======== Data listing ========

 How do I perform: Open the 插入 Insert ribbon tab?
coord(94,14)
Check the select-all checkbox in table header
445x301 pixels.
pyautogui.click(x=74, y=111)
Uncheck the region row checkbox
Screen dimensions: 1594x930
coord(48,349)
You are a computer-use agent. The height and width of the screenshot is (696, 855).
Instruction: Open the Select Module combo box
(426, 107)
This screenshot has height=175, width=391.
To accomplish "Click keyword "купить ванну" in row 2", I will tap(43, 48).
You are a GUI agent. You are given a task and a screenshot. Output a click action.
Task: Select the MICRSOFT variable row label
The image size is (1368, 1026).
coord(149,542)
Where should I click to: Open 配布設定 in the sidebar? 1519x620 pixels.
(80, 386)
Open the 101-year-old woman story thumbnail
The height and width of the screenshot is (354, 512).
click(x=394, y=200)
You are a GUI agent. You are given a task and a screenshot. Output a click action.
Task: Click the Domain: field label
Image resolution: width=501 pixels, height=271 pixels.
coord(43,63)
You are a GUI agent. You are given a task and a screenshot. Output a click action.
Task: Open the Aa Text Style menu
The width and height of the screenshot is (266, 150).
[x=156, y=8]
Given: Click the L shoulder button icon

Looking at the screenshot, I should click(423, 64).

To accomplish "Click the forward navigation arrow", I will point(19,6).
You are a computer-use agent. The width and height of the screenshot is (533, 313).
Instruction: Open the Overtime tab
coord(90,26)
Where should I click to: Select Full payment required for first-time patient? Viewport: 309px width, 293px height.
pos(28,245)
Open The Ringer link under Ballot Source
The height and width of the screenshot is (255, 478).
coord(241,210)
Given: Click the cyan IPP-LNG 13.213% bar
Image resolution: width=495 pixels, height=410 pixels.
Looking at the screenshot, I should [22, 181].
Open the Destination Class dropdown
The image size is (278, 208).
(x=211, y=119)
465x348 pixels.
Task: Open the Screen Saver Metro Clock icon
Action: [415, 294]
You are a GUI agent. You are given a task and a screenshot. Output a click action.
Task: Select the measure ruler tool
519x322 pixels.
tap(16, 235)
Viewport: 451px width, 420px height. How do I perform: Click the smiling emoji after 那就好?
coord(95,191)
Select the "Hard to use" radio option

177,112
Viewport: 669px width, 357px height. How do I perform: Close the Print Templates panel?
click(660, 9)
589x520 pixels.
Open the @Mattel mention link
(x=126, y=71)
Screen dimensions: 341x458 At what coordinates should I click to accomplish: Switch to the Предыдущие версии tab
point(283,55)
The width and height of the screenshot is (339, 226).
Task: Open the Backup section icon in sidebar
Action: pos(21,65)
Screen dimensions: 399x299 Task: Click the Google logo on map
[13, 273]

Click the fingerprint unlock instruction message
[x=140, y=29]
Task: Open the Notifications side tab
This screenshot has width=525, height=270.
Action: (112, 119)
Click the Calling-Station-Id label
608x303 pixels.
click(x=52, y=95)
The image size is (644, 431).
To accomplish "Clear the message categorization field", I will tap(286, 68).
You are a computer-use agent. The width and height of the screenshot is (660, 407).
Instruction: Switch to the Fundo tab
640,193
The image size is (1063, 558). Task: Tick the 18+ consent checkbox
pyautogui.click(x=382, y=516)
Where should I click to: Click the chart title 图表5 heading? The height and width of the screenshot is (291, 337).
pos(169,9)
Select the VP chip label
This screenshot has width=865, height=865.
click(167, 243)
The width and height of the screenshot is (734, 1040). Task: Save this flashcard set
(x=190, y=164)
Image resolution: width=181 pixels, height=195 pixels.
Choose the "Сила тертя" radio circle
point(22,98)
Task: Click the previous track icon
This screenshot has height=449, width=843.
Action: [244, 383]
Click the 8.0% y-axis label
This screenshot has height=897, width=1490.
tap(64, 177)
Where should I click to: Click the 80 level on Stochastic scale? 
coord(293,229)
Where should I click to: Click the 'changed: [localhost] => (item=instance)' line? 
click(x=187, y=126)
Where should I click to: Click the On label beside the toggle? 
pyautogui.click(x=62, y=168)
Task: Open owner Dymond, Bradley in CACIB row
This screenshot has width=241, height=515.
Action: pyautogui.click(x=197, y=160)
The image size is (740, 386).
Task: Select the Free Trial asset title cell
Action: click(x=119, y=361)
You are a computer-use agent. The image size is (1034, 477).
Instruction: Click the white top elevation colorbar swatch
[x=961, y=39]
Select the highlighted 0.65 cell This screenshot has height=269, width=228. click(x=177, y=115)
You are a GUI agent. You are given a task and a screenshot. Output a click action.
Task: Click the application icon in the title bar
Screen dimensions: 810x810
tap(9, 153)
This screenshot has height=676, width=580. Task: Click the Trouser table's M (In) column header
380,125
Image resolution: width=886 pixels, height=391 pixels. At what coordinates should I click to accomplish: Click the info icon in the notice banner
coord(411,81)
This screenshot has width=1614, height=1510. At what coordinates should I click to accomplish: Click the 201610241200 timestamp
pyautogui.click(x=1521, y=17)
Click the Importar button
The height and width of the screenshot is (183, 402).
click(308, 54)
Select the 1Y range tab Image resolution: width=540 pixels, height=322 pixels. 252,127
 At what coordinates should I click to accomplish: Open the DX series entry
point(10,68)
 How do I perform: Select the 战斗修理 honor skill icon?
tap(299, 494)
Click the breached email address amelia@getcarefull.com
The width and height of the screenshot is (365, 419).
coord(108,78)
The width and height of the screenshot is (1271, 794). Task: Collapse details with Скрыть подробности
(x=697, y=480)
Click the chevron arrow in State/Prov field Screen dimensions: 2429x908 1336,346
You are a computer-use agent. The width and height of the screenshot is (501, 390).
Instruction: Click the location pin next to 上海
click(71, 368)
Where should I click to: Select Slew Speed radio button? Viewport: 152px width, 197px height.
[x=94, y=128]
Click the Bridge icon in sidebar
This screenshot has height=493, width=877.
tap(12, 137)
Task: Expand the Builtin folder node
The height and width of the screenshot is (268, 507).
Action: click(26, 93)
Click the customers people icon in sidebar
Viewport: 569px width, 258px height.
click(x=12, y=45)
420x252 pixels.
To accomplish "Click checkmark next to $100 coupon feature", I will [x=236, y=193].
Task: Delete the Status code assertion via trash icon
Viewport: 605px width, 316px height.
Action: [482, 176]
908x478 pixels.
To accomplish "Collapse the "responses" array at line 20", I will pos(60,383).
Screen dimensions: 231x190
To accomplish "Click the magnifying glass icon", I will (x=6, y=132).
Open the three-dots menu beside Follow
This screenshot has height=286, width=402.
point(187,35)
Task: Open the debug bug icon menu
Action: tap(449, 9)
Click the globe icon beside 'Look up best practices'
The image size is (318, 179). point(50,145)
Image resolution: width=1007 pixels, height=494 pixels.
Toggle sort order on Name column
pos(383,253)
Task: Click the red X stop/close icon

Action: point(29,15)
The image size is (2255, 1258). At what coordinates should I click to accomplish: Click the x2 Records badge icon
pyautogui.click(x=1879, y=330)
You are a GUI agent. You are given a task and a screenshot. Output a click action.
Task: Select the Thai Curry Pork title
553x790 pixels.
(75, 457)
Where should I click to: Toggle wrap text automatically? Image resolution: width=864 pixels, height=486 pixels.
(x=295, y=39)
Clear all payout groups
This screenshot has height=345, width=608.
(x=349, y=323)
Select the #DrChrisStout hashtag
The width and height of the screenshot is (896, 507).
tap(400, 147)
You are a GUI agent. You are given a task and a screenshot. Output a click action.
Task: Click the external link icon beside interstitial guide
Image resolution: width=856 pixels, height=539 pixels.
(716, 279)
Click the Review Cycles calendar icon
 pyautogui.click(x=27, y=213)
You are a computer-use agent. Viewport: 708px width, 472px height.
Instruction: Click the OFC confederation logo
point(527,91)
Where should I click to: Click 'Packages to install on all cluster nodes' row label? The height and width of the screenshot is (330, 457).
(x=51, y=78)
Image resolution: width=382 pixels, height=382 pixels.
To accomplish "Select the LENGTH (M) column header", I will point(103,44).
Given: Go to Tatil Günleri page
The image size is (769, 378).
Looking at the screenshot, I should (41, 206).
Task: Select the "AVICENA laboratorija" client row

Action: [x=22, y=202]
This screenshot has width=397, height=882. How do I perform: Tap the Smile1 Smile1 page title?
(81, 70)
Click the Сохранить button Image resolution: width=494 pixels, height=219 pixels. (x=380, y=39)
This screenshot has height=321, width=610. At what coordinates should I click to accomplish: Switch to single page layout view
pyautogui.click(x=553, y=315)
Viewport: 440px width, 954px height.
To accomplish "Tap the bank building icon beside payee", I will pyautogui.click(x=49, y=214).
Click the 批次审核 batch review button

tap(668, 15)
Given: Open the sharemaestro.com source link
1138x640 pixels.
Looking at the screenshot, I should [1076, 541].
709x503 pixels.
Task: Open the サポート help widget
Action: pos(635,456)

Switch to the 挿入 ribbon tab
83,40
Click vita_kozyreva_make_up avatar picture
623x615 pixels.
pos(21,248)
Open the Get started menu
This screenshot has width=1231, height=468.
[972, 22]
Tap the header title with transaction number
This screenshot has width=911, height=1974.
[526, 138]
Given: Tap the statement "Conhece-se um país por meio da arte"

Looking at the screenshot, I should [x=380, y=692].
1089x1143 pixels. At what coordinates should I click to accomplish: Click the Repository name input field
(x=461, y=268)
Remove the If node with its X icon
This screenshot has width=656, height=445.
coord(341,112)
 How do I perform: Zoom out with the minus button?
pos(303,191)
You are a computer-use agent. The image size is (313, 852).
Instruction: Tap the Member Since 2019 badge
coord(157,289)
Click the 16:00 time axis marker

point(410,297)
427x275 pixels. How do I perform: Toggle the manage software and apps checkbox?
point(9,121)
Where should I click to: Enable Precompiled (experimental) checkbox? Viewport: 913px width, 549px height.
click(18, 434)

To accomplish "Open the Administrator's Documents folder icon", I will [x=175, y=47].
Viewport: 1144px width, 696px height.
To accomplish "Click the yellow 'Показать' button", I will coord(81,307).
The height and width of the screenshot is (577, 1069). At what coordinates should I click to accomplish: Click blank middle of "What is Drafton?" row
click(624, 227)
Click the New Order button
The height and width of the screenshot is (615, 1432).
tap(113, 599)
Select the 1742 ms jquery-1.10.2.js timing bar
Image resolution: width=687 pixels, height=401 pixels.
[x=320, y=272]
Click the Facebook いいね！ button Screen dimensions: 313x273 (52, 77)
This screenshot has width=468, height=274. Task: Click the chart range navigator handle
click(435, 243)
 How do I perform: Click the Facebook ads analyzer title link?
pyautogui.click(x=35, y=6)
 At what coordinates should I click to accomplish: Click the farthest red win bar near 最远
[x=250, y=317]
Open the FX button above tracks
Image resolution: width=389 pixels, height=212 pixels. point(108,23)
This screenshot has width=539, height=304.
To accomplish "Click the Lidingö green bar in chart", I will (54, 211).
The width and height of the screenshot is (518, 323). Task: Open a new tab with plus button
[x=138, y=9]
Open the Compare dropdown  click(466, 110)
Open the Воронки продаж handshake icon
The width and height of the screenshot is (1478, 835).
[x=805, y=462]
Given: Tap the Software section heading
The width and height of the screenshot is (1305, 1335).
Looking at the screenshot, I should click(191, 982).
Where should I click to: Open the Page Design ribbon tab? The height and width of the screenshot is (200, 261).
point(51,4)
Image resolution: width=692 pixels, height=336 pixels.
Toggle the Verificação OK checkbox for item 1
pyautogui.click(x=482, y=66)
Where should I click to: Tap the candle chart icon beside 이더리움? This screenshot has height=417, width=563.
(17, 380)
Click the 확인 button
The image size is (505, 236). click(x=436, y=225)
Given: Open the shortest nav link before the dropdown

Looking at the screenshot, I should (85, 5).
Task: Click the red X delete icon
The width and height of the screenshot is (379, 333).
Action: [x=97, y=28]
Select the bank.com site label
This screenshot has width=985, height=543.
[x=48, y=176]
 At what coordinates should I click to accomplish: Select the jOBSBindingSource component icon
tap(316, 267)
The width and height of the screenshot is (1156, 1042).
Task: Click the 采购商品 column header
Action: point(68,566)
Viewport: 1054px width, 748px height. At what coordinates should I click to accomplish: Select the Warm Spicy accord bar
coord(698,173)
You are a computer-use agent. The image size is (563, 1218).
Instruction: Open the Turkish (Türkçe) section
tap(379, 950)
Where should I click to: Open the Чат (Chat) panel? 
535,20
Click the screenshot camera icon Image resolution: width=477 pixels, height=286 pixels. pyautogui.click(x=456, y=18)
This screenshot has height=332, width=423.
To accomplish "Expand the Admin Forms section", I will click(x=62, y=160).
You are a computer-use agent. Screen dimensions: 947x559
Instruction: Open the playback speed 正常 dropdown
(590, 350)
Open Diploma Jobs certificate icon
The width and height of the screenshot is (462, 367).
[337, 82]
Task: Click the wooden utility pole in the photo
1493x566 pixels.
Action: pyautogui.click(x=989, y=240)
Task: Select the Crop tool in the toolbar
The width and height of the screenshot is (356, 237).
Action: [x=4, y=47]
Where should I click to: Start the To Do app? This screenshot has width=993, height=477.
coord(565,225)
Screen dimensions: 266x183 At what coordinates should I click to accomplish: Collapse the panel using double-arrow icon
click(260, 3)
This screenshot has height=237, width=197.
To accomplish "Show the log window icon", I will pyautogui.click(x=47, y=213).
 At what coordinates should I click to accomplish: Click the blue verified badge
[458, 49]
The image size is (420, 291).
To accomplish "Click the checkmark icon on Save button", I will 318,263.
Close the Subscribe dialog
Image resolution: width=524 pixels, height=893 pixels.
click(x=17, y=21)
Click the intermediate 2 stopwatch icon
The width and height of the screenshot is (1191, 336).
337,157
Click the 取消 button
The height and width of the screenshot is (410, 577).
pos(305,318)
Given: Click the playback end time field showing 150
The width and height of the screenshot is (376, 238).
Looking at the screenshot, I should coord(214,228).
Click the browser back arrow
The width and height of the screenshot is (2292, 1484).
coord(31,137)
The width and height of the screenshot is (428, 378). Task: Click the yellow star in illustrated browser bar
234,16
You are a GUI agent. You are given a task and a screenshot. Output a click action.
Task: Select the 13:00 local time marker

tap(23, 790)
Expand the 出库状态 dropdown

========

Give back the opening line of the records above and every line after it, up to and including the one with "You are a computer-use agent. The height", unchanged.

 How do I perform: Open the 插入 Insert ribbon tab?
coord(94,14)
Check the select-all checkbox in table header
445x301 pixels.
pyautogui.click(x=74, y=111)
Uncheck the region row checkbox
Screen dimensions: 1594x930
coord(48,349)
You are a computer-use agent. The height and width of the screenshot is (696, 855).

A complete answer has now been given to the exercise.